Render the material as a JSON list of strings, one string per line, and omit any blank lines.

——

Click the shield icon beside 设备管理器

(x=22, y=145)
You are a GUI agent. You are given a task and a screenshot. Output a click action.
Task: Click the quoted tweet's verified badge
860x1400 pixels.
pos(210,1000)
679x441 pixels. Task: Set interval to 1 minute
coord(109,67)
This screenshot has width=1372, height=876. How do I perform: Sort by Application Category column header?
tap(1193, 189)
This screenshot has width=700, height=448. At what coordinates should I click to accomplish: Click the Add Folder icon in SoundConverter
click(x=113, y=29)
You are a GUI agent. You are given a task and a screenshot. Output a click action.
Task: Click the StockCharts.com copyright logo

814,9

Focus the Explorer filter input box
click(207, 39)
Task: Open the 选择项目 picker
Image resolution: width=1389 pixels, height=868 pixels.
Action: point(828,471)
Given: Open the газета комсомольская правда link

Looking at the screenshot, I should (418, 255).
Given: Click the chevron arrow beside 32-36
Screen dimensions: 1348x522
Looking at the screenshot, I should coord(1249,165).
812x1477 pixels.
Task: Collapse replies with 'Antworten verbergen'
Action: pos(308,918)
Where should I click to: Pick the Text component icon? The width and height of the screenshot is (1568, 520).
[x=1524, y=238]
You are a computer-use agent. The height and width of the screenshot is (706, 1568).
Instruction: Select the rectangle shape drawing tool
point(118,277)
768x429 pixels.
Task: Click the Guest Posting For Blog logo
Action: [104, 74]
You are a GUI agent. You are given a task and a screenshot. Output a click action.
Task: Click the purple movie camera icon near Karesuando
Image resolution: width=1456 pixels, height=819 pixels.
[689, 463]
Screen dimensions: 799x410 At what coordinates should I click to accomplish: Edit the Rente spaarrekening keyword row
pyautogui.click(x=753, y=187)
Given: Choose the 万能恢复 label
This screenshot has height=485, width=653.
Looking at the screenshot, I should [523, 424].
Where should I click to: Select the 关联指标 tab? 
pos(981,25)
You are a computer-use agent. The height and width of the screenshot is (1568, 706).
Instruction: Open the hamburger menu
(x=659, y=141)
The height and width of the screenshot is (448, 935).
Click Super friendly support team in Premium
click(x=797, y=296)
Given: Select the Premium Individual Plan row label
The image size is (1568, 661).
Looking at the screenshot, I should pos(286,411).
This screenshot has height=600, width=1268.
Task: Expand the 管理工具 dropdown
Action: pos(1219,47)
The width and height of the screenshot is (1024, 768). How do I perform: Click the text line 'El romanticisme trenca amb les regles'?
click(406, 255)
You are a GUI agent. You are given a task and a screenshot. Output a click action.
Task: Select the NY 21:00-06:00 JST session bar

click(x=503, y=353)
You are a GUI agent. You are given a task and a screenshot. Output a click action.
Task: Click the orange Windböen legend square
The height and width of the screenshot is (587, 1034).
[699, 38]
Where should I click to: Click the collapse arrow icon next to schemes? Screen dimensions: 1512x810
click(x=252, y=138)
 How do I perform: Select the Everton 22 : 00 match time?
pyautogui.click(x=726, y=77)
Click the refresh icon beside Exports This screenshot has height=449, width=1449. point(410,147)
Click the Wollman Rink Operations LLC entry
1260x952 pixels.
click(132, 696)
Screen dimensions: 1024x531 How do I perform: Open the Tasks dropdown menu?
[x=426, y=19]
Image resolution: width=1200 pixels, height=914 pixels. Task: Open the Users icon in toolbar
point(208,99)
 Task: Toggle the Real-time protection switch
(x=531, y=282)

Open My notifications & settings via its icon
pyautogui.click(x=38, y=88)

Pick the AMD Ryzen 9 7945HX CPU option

——

**Response to this exercise**
[
  "Click the shield icon beside 设备管理器",
  "(x=22, y=145)",
  "You are a GUI agent. You are given a task and a screenshot. Output a click action.",
  "Task: Click the quoted tweet's verified badge",
  "860x1400 pixels.",
  "pos(210,1000)",
  "679x441 pixels. Task: Set interval to 1 minute",
  "coord(109,67)",
  "This screenshot has width=1372, height=876. How do I perform: Sort by Application Category column header?",
  "tap(1193, 189)",
  "This screenshot has width=700, height=448. At what coordinates should I click to accomplish: Click the Add Folder icon in SoundConverter",
  "click(x=113, y=29)",
  "You are a GUI agent. You are given a task and a screenshot. Output a click action.",
  "Task: Click the StockCharts.com copyright logo",
  "814,9",
  "Focus the Explorer filter input box",
  "click(207, 39)",
  "Task: Open the 选择项目 picker",
  "Image resolution: width=1389 pixels, height=868 pixels.",
  "Action: point(828,471)",
  "Given: Open the газета комсомольская правда link",
  "Looking at the screenshot, I should (418, 255).",
  "Given: Click the chevron arrow beside 32-36",
  "Screen dimensions: 1348x522",
  "Looking at the screenshot, I should coord(1249,165).",
  "812x1477 pixels.",
  "Task: Collapse replies with 'Antworten verbergen'",
  "Action: pos(308,918)",
  "Where should I click to: Pick the Text component icon? The width and height of the screenshot is (1568, 520).",
  "[x=1524, y=238]",
  "You are a computer-use agent. The height and width of the screenshot is (706, 1568).",
  "Instruction: Select the rectangle shape drawing tool",
  "point(118,277)",
  "768x429 pixels.",
  "Task: Click the Guest Posting For Blog logo",
  "Action: [104, 74]",
  "You are a GUI agent. You are given a task and a screenshot. Output a click action.",
  "Task: Click the purple movie camera icon near Karesuando",
  "Image resolution: width=1456 pixels, height=819 pixels.",
  "[689, 463]",
  "Screen dimensions: 799x410 At what coordinates should I click to accomplish: Edit the Rente spaarrekening keyword row",
  "pyautogui.click(x=753, y=187)",
  "Given: Choose the 万能恢复 label",
  "This screenshot has height=485, width=653.",
  "Looking at the screenshot, I should [523, 424].",
  "Where should I click to: Select the 关联指标 tab? ",
  "pos(981,25)",
  "You are a computer-use agent. The height and width of the screenshot is (1568, 706).",
  "Instruction: Open the hamburger menu",
  "(x=659, y=141)",
  "The height and width of the screenshot is (448, 935).",
  "Click Super friendly support team in Premium",
  "click(x=797, y=296)",
  "Given: Select the Premium Individual Plan row label",
  "The image size is (1568, 661).",
  "Looking at the screenshot, I should pos(286,411).",
  "This screenshot has height=600, width=1268.",
  "Task: Expand the 管理工具 dropdown",
  "Action: pos(1219,47)",
  "The width and height of the screenshot is (1024, 768). How do I perform: Click the text line 'El romanticisme trenca amb les regles'?",
  "click(406, 255)",
  "You are a GUI agent. You are given a task and a screenshot. Output a click action.",
  "Task: Select the NY 21:00-06:00 JST session bar",
  "click(x=503, y=353)",
  "You are a GUI agent. You are given a task and a screenshot. Output a click action.",
  "Task: Click the orange Windböen legend square",
  "The height and width of the screenshot is (587, 1034).",
  "[699, 38]",
  "Where should I click to: Click the collapse arrow icon next to schemes? Screen dimensions: 1512x810",
  "click(x=252, y=138)",
  " How do I perform: Select the Everton 22 : 00 match time?",
  "pyautogui.click(x=726, y=77)",
  "Click the refresh icon beside Exports This screenshot has height=449, width=1449. point(410,147)",
  "Click the Wollman Rink Operations LLC entry",
  "1260x952 pixels.",
  "click(132, 696)",
  "Screen dimensions: 1024x531 How do I perform: Open the Tasks dropdown menu?",
  "[x=426, y=19]",
  "Image resolution: width=1200 pixels, height=914 pixels. Task: Open the Users icon in toolbar",
  "point(208,99)",
  " Task: Toggle the Real-time protection switch",
  "(x=531, y=282)",
  "Open My notifications & settings via its icon",
  "pyautogui.click(x=38, y=88)",
  "Pick the AMD Ryzen 9 7945HX CPU option"
]